Pierce joined the Army from Fresno, California in 1961, and by September 20, 1965, was serving as a sergeant in the Headquarters and Headquarters Company of the 1st Battalion (Airborne), 503rd Infantry Regiment, 173rd Airborne Brigade. On that day, near Bến Cát in the central highlands of South Vietnam, Pierce smothered the blast of an anti-personnel mine with his body, sacrificing his life to protect his fellow soldiers. For his actions, he was posthumously awarded the Medal of Honor on February 24, 1966, and promoted to staff sergeant. The medal was formally presented to his family by President Lyndon B. Johnson during a ceremony at the White House.

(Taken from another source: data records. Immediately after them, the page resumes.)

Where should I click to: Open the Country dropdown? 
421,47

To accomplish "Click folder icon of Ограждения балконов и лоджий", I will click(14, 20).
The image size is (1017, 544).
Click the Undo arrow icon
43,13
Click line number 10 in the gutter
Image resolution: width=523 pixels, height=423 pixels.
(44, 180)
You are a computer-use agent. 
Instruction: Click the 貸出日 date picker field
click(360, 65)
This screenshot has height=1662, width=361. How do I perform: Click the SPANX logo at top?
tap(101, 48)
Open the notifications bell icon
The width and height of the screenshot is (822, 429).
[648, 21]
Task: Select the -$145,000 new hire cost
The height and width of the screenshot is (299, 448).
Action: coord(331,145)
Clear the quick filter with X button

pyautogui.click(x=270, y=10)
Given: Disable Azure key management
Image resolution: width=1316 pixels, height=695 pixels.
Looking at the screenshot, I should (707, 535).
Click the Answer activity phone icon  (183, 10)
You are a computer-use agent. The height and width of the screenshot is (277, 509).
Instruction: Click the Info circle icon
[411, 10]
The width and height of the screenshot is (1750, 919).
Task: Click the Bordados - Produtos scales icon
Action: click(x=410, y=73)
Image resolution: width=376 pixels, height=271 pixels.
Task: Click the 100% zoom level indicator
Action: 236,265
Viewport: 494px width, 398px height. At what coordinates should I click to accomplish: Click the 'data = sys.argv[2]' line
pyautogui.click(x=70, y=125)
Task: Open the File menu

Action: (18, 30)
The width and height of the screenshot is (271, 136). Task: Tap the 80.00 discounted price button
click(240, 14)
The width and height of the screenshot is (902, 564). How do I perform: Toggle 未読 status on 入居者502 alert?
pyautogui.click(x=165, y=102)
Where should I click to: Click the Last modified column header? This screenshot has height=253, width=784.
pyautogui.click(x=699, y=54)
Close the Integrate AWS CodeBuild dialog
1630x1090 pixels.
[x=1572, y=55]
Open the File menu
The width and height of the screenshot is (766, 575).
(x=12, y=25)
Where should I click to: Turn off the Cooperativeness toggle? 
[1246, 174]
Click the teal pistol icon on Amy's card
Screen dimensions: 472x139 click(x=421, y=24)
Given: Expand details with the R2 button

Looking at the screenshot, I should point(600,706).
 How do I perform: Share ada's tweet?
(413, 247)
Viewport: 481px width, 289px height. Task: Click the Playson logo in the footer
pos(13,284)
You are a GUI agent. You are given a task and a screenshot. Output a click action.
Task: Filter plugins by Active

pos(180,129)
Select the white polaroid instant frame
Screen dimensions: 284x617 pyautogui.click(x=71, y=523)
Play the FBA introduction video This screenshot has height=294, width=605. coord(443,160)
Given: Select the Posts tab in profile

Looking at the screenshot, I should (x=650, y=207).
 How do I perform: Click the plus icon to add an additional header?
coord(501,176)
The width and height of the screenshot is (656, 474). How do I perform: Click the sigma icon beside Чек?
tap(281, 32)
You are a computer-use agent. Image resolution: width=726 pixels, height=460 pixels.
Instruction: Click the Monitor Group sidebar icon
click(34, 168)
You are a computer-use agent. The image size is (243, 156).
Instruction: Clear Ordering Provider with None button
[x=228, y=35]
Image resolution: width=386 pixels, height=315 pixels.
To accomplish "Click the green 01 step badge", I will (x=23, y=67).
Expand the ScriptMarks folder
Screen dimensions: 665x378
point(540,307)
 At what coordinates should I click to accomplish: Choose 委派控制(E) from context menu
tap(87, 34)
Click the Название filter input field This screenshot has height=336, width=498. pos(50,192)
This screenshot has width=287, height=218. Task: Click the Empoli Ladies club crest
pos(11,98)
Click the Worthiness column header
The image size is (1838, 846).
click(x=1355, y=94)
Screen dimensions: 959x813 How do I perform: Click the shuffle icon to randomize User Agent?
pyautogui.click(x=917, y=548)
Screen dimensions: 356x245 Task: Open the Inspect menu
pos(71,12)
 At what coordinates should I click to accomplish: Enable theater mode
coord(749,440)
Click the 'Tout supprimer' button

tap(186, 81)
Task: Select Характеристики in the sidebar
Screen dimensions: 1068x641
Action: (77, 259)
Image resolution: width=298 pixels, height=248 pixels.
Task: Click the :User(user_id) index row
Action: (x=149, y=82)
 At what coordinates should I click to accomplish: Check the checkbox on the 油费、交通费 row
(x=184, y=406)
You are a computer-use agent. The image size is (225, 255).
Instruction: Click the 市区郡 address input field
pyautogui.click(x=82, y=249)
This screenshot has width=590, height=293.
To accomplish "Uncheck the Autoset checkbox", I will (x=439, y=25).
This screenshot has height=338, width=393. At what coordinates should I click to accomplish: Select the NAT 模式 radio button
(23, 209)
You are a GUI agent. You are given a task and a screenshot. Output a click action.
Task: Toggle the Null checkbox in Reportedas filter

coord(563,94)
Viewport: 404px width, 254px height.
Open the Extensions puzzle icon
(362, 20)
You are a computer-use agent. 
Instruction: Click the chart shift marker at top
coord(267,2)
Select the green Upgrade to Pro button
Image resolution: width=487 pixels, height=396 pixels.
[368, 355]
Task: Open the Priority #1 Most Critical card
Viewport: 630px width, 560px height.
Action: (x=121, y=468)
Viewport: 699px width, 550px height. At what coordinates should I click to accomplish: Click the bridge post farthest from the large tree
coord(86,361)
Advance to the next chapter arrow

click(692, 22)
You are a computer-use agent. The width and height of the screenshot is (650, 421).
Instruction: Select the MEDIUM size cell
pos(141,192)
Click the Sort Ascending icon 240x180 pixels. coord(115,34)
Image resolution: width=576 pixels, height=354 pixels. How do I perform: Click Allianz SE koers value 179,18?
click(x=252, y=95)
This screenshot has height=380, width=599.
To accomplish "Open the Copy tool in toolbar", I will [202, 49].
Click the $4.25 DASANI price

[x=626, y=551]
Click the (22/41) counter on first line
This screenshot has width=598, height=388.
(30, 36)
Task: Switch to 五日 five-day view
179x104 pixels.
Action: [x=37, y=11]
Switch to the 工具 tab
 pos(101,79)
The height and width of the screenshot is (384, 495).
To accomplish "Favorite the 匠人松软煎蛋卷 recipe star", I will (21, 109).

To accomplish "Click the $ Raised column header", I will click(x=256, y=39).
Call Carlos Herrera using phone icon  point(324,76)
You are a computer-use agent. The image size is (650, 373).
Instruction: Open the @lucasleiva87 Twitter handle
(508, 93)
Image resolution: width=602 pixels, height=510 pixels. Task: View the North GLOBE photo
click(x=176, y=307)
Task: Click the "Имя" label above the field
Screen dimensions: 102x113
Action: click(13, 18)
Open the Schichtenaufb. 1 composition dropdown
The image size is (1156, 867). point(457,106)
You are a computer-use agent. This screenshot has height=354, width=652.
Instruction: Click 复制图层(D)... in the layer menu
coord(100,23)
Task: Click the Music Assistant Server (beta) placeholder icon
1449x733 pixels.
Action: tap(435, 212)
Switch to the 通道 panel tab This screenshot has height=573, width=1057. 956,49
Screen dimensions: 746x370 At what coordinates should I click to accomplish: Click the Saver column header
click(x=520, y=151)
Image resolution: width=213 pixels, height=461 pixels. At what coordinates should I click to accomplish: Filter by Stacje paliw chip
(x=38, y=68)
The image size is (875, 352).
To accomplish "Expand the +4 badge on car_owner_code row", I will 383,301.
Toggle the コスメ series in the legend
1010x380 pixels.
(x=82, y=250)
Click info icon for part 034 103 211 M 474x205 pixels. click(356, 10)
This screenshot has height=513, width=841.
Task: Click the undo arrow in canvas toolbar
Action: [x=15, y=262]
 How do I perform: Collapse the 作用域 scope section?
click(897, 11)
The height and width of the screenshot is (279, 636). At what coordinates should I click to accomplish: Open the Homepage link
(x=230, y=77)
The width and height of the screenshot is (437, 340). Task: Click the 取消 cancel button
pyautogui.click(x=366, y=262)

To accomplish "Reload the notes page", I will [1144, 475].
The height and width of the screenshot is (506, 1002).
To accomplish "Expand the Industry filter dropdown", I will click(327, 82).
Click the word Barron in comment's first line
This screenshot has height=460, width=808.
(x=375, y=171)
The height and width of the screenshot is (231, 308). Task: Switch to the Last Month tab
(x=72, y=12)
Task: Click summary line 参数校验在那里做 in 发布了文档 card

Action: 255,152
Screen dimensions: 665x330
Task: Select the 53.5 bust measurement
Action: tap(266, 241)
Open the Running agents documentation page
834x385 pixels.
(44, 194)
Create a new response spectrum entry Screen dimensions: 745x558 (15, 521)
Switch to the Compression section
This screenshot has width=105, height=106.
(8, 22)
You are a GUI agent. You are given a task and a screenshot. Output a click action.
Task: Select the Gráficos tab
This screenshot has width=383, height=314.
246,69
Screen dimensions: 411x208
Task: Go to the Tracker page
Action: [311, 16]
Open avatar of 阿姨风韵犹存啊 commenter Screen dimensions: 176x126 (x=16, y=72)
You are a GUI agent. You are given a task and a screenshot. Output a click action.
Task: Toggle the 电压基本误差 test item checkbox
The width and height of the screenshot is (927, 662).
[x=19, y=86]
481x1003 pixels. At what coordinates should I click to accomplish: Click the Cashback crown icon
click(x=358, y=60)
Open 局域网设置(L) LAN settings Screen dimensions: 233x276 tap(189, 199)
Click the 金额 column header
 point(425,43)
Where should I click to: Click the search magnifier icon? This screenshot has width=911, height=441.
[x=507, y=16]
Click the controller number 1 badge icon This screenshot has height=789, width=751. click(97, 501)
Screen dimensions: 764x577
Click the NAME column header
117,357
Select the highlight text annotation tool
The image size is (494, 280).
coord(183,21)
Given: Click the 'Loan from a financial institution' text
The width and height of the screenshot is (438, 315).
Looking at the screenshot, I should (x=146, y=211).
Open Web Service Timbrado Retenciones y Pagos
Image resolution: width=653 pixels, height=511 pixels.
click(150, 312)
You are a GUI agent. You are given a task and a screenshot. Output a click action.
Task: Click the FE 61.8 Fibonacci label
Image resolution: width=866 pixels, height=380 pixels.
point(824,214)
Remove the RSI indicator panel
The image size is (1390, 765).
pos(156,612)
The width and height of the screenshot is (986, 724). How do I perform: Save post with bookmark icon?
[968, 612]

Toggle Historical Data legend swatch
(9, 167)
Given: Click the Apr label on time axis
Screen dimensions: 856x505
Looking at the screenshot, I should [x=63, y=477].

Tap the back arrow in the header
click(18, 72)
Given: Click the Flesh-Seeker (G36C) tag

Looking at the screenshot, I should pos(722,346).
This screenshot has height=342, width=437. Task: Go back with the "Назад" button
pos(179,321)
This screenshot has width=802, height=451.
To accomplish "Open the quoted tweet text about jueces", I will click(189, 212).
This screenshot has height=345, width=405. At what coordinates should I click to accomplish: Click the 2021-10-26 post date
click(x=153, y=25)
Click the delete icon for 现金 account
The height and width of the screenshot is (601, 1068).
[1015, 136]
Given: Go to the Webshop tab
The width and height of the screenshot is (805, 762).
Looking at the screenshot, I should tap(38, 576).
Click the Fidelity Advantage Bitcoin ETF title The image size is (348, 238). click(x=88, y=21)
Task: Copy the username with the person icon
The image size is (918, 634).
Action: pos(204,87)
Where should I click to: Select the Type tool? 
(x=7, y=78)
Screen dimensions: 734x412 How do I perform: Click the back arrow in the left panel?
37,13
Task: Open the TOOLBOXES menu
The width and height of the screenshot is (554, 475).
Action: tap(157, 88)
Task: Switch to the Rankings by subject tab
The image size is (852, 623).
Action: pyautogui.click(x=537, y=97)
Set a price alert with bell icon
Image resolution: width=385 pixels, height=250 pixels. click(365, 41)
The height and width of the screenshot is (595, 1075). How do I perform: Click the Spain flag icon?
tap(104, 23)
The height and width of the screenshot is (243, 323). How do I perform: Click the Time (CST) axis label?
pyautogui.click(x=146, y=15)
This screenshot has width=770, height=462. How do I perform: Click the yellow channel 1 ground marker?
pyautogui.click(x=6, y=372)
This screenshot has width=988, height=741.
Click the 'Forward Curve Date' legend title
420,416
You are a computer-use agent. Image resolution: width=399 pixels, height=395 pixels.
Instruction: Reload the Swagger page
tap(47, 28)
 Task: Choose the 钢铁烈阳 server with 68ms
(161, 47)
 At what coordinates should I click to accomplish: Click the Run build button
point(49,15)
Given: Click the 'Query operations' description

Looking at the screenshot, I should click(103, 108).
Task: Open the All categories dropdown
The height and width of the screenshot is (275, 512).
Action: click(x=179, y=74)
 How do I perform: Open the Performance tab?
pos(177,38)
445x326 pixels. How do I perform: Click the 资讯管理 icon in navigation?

Pierce was buried at Wasco Memorial Park in Wasco, California, where his wife and children were living at the time of his death.

==Medal of Honor citation==
Sergeant Pierce's official Medal of Honor citation reads:

For conspicuous gallantry and intrepidity at the risk of life above and beyond the call of duty. Sgt. Pierce was serving as squad leader in a reconnaissance platoon when his patrol was ambushed by hostile forces. Through his inspiring leadership and personal courage, the squad succeeded in eliminating an enemy machinegun and routing the opposing force. While pursuing the fleeing enemy, the squad came upon a dirt road and, as the main body of his men entered the road, Sgt. Pierce discovered an antipersonnel mine emplaced in the road bed. Realizing that the mine could destroy the majority of his squad, Sgt. Pierce saved the lives of his men at the sacrifice of his life by throwing himself directly onto the mine as it exploded. Through his indomitable courage, complete disregard for his safety, and profound concern for his fellow soldiers, he averted loss of life and injury to the members of his squad. Sgt. Pierce's extraordinary heroism, at the cost of his life, are in the highest traditions of the U.S. Army and reflect great credit upon himself and the Armed Forces of his country.

==Honors==
On February 6, 2008, the post office in Taft was renamed the "Larry S. Pierce Post Office" in his honor. A portion of California State Route 46 which runs through Wasco was designated the "Staff Sgt. Larry S. Pierce Memorial Highway" in 2009.